Please rewrite the data from the line with "Privacy (43, 1938)" to the line with "informativa sulla privacy (163, 963)", swapping "Opens in new tab" for "Opens in a new window" and keeping everything else the same.
[start Data listing]
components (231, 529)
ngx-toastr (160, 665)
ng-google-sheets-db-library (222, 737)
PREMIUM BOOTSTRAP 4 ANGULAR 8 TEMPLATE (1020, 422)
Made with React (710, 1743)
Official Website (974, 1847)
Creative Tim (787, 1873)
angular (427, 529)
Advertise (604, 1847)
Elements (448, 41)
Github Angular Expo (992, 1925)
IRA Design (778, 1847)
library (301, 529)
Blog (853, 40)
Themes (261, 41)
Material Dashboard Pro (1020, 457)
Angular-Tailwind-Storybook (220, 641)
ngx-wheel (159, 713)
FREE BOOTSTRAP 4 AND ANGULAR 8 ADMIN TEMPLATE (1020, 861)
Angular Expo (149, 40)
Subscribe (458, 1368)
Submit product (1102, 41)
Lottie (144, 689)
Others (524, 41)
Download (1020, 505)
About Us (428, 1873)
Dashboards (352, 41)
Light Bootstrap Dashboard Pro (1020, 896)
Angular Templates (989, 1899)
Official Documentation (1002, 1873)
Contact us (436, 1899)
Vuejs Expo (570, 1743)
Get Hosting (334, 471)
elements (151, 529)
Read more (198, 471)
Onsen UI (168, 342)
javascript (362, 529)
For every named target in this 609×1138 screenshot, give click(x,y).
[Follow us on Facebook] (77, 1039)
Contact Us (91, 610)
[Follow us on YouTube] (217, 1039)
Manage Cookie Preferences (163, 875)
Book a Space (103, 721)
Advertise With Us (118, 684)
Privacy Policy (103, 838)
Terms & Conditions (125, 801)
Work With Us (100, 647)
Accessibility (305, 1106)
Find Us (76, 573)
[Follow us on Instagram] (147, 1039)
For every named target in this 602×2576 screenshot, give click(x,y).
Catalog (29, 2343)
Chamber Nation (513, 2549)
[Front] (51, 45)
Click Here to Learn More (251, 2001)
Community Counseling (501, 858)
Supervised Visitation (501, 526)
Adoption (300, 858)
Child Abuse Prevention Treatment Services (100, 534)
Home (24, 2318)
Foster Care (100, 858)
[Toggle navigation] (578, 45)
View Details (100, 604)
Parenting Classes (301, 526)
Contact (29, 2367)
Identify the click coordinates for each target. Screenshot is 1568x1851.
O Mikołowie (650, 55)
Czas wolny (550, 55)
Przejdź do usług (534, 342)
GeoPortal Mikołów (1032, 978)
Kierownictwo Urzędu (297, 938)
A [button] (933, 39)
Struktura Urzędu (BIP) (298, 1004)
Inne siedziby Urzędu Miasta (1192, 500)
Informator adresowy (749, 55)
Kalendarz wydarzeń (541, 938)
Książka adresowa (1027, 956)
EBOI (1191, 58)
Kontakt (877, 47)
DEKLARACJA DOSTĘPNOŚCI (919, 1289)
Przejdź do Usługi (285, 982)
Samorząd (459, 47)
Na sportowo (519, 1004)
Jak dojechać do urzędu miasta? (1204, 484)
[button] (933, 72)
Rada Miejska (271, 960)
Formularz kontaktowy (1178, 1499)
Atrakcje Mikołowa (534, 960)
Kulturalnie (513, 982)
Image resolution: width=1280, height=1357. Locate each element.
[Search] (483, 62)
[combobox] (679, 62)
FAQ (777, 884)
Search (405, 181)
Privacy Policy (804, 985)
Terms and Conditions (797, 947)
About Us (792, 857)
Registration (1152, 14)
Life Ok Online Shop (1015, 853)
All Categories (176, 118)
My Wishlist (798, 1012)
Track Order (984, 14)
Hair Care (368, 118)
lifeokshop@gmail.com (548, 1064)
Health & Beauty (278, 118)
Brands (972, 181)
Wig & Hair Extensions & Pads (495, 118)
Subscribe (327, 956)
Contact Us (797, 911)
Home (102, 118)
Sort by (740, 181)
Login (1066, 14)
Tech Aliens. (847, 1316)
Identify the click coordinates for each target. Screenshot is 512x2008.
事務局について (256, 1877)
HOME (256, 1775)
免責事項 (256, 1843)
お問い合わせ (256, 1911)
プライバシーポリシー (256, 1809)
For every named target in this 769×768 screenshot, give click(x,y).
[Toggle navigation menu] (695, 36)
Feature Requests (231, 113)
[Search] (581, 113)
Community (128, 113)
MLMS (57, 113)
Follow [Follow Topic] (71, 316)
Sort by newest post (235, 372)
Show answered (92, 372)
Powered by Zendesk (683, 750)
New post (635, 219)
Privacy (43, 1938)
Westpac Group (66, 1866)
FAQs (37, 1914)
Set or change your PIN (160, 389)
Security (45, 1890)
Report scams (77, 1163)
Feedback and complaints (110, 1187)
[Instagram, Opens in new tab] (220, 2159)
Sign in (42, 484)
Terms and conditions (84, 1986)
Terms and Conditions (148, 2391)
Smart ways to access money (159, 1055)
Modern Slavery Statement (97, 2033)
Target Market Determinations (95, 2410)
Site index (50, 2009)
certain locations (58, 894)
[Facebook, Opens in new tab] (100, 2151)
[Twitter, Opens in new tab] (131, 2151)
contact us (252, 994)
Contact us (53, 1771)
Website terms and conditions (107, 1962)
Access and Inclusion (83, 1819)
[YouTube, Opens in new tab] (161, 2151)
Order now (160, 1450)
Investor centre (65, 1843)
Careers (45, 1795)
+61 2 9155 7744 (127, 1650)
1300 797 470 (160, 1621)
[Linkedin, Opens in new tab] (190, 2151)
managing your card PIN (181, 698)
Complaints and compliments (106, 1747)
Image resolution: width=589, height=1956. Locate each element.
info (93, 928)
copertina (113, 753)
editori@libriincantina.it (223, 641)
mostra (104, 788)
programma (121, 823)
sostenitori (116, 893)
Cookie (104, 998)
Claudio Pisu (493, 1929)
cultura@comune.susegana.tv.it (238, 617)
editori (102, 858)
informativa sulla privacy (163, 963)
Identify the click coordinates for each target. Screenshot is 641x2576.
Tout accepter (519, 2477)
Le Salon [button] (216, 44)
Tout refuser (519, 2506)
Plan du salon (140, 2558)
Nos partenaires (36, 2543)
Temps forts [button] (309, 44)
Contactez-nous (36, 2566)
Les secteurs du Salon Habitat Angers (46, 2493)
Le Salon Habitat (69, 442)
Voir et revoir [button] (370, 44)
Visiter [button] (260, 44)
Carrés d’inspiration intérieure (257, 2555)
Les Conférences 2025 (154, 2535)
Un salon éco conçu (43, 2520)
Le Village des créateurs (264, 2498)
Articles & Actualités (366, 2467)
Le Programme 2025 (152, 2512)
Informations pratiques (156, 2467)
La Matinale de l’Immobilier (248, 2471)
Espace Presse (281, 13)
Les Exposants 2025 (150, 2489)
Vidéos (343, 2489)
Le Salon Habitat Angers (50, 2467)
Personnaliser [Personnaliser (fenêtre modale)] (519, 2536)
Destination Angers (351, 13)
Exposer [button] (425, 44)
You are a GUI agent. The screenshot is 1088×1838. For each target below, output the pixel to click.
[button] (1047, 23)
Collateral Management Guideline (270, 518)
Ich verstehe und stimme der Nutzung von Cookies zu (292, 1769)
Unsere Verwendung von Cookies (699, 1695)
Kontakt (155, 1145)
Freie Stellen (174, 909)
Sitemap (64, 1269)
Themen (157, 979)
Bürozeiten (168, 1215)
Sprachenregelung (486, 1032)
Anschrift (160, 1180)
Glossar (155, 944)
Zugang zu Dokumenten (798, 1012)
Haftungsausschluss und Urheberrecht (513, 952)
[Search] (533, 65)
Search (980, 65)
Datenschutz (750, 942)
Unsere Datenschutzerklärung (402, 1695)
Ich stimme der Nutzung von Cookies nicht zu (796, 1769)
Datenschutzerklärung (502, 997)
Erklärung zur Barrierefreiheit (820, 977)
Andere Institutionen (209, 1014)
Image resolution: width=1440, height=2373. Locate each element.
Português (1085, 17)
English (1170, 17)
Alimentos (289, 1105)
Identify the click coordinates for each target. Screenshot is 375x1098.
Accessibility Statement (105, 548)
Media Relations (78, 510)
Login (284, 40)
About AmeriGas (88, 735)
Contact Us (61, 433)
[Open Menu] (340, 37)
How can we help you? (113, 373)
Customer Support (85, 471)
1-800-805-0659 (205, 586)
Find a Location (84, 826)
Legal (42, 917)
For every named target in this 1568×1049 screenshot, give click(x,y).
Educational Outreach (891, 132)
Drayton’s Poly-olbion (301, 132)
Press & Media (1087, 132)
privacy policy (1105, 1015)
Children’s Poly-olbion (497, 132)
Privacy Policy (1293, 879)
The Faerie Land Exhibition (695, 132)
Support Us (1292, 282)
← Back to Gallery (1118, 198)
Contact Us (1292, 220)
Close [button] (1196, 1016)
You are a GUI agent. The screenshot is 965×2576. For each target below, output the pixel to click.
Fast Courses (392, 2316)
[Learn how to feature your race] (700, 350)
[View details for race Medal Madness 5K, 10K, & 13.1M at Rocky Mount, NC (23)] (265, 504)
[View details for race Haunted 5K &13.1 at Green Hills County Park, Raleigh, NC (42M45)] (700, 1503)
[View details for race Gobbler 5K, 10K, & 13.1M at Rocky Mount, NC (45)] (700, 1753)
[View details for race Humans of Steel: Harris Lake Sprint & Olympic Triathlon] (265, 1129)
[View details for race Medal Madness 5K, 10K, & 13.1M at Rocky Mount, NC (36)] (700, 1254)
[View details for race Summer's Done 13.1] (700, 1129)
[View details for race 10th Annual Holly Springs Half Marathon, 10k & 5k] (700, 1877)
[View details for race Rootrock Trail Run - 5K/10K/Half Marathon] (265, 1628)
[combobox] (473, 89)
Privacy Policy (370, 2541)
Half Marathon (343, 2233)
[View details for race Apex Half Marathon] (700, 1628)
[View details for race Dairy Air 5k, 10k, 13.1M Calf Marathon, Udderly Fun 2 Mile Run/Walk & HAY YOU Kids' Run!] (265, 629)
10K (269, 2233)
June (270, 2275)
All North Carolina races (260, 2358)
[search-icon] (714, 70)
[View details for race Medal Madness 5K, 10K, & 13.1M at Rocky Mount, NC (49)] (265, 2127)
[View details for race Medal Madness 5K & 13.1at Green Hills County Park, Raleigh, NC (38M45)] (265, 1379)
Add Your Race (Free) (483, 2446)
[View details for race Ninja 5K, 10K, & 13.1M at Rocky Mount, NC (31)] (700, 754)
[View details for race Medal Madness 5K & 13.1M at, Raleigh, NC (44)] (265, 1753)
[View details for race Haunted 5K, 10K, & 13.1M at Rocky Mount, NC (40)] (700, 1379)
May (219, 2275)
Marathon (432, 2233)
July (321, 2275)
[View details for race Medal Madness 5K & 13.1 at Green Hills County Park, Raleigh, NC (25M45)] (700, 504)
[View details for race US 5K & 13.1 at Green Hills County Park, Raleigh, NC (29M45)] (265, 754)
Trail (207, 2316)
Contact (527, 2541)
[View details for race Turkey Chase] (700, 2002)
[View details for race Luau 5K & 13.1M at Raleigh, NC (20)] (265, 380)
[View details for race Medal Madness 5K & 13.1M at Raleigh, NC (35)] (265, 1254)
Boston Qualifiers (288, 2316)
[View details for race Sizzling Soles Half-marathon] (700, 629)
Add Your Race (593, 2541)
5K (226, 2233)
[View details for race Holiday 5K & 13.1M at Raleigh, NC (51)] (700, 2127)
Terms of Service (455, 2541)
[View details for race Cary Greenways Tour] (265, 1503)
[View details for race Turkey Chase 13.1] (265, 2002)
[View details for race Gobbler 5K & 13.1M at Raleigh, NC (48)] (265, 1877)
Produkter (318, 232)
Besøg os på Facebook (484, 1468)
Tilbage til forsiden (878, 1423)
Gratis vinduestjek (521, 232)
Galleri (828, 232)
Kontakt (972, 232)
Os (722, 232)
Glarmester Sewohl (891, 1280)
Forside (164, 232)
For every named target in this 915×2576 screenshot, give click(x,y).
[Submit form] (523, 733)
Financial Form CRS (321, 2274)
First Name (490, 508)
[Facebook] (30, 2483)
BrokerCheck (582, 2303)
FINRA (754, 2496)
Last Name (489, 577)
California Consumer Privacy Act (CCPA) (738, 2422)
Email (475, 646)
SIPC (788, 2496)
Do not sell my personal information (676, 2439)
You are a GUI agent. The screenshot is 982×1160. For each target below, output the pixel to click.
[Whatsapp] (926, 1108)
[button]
[end Data listing]
The answer.
Privacy (43, 1938)
Westpac Group (66, 1866)
FAQs (37, 1914)
Set or change your PIN (160, 389)
Security (45, 1890)
Report scams (77, 1163)
Feedback and complaints (110, 1187)
[Instagram, Opens in a new window] (220, 2159)
Sign in (42, 484)
Terms and conditions (84, 1986)
Terms and Conditions (148, 2391)
Smart ways to access money (159, 1055)
Modern Slavery Statement (97, 2033)
Target Market Determinations (95, 2410)
Site index (50, 2009)
certain locations (58, 894)
[Facebook, Opens in a new window] (100, 2151)
[Twitter, Opens in a new window] (131, 2151)
contact us (252, 994)
Contact us (53, 1771)
Website terms and conditions (107, 1962)
Access and Inclusion (83, 1819)
[YouTube, Opens in a new window] (161, 2151)
Order now (160, 1450)
Investor centre (65, 1843)
Careers (45, 1795)
+61 2 9155 7744 (127, 1650)
1300 797 470 (160, 1621)
[Linkedin, Opens in a new window] (190, 2151)
managing your card PIN (181, 698)
Complaints and compliments (106, 1747)
Image resolution: width=589, height=1956. Locate each element.
info (93, 928)
copertina (113, 753)
editori@libriincantina.it (223, 641)
mostra (104, 788)
programma (121, 823)
sostenitori (116, 893)
Cookie (104, 998)
Claudio Pisu (493, 1929)
cultura@comune.susegana.tv.it (238, 617)
editori (102, 858)
informativa sulla privacy (163, 963)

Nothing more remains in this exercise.